Assim, não admira que a Noruega dê o exemplo lançando um programa para tornar as suas CBDC transparentes, ou, ainda, que instituições como a Microsoft e as universidades de Oxford e Stanford unam esforços para garantir a preservação por 1000 anos do software de código aberto que permite a transparência digital, guardando-o, em cofres de aço, a 200m de profundidade, numa mina de carvão desativada sob uma montanha do Ártico, em Svalbard, também na Noruega.
Quem ama a liberdade defenderá a transparência das transações na era digital. Claro que a missão de Musk não será fácil. Libertar o pássaro do Twitter incomoda os interesses do costume e afeta o status quo, sendo previsível que a campanha de desinformação em curso para desacreditar as criptomoedas ganhe novo alento visando derrubar e confiscar o marco civilizacional que assinala o novo território da confiança distribuída e descentralizada.

Material do exercício:
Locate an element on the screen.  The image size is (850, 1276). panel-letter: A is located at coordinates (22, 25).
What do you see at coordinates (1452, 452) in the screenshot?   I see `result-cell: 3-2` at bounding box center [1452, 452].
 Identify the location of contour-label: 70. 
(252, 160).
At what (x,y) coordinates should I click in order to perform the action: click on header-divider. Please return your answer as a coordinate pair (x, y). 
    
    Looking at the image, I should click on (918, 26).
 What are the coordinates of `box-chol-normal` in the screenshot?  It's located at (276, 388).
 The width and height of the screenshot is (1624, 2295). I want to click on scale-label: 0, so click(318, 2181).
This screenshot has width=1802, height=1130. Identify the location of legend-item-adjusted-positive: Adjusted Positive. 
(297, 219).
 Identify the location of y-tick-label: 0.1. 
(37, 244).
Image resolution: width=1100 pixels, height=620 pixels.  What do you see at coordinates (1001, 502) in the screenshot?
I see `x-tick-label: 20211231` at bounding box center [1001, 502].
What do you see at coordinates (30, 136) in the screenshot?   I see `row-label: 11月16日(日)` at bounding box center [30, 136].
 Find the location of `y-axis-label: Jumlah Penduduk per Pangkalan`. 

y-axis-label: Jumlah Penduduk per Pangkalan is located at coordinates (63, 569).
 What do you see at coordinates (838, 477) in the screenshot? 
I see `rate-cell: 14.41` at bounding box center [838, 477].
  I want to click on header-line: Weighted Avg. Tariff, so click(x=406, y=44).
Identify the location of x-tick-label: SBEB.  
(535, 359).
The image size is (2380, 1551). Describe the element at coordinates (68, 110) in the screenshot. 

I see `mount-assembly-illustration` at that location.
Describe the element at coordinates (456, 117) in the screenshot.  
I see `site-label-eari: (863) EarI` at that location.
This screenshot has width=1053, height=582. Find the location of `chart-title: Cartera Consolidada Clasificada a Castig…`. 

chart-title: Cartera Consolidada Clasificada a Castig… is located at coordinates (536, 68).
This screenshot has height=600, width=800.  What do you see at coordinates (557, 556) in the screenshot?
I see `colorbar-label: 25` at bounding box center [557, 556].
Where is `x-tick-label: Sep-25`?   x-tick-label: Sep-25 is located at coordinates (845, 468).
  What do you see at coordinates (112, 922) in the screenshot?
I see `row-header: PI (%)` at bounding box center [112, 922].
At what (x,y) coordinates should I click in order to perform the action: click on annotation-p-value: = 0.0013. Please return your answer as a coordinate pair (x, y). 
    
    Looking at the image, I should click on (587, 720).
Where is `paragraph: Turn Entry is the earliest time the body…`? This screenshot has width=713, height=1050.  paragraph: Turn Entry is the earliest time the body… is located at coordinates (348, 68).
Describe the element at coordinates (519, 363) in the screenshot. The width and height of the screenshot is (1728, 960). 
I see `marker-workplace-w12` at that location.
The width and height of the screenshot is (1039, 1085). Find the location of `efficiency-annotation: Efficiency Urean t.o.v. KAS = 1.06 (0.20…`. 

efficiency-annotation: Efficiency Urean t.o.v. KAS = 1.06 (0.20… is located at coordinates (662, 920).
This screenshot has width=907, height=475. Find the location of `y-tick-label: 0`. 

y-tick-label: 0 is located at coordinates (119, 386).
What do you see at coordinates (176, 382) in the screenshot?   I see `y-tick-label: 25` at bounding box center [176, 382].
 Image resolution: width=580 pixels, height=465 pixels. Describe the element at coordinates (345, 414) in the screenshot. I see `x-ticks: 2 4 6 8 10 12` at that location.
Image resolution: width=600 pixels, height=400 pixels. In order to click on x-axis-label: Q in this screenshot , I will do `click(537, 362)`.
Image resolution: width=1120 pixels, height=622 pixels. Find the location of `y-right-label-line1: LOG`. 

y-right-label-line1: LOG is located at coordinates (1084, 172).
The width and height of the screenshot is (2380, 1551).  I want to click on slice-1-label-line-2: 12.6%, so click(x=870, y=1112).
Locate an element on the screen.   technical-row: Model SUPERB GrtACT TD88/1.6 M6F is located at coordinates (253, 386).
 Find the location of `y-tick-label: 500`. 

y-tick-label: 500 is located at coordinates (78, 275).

Exercícios propostos:
[1] Resume em duas frases o excerto sobre a transparência digital.
[2] Na listagem, reescreve as linhas entre a que contém "Identify the location of y-tick-label: 0.1." e a que contém "center [1001, 502].", inclusive, trocando "Image resolution" por "Screenshot resolution" e mantendo tudo o resto igual.
O excerto e a listagem são materiais independentes um do outro.

Respostas por ordem:
[1] O excerto refere que a Noruega lançou um programa para tornar as suas CBDC transparentes e que a Microsoft e as universidades de Oxford e Stanford se uniram para preservar durante 1000 anos o software de código aberto que permite a transparência digital, guardando-o em cofres de aço numa mina de carvão desativada em Svalbard. Afirma ainda que quem ama a liberdade defenderá a transparência das transações e que a missão de Musk não será fácil, pois libertar o pássaro do Twitter incomoda os interesses do costume e é previsível que a campanha de desinformação contra as criptomoedas ganhe novo alento.

[2]
 Identify the location of y-tick-label: 0.1. 
(37, 244).
Screenshot resolution: width=1100 pixels, height=620 pixels.  What do you see at coordinates (1001, 502) in the screenshot?
I see `x-tick-label: 20211231` at bounding box center [1001, 502].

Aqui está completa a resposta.